Quandelacy, T.M. and Zimmer, S. and Lessler, J. and Vukotich, C. and Bieltz, R. and Grantz, K.H. and Galloway, D. and Read, J.M. and Zheteyeva, Y. and Gao, H. and Uzicanin, A. and Cummings, D.A.T. (2021) Predicting virologically confirmed influenza using school absences in Allegheny County, Pennsylvania, USA during the 2007-2015 influenza seasons. Influenza and Other Respiratory Viruses, 15 (6). pp. 757-766. ISSN 1750-2640
Full text not available from this repository.Abstract
Background: Children are important in community-level influenza transmission. School-based monitoring may inform influenza surveillance. Methods: We used reported weekly confirmed influenza in Allegheny County during the 2007 and 2010-2015 influenza seasons using Pennsylvania's Allegheny County Health Department all-age influenza cases from health facilities, and all-cause and influenza-like illness (ILI)-specific absences from nine county school districts. Negative binomial regression predicted influenza cases using all-cause and illness-specific absence rates, calendar week, average weekly temperature, and relative humidity, using four cross-validations.
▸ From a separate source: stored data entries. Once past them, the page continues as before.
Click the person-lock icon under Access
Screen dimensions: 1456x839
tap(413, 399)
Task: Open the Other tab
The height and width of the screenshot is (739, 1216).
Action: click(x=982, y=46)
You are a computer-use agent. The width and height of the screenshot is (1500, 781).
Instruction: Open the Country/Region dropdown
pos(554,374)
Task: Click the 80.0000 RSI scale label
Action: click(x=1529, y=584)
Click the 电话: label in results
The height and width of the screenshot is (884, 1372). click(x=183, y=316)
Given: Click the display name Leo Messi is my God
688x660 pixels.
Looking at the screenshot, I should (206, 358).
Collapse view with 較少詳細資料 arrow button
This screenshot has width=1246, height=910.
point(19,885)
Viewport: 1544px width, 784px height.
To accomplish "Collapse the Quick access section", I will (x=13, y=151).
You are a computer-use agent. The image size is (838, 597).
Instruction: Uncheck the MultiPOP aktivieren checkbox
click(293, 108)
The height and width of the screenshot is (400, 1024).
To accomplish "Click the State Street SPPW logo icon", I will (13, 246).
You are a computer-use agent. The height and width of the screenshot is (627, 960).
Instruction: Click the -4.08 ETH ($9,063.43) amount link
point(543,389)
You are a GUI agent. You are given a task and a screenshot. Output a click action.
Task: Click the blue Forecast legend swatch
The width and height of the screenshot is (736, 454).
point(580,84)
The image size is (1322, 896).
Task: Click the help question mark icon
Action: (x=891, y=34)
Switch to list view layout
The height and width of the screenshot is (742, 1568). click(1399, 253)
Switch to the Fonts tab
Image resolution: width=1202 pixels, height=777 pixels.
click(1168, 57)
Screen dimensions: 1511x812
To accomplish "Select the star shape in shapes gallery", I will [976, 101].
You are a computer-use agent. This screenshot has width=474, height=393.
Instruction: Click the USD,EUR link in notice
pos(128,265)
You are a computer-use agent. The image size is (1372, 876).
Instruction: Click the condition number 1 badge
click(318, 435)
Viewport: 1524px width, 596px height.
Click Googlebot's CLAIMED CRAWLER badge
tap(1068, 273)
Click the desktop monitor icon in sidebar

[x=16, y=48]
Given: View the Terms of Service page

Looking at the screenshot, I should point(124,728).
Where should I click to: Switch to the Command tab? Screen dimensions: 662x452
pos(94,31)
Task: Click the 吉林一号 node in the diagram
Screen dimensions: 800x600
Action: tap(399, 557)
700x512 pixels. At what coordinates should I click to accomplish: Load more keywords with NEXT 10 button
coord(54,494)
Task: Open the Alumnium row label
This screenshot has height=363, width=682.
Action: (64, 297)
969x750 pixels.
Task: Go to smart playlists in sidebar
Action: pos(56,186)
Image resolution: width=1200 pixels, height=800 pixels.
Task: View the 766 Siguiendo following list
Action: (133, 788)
Results: School districts reported 2 184 220 all-cause absences (2010-2015). Three one-season studies reported 19 577 all-cause and 3012 ILI-related absences (2007, 2012, 2015). Over seven seasons, 11 946 confirmed influenza cases were reported. Absences improved seasonal model fits and predictions. Multivariate models using elementary school absences outperformed middle and high school models (relative mean absolute error (relMAE) = 0.94, 0.98, 0.99). K-5 grade-specific absence models had lowest mean absolute errors (MAE) in cross-validations. ILI-specific absences performed marginally better than all-cause absences in two years, adjusting for other covariates, but markedly worse one year. Conclusions: Our findings suggest seasonal models including K-5th grade absences predict all-age-confirmed influenza and may serve as a useful surveillance tool.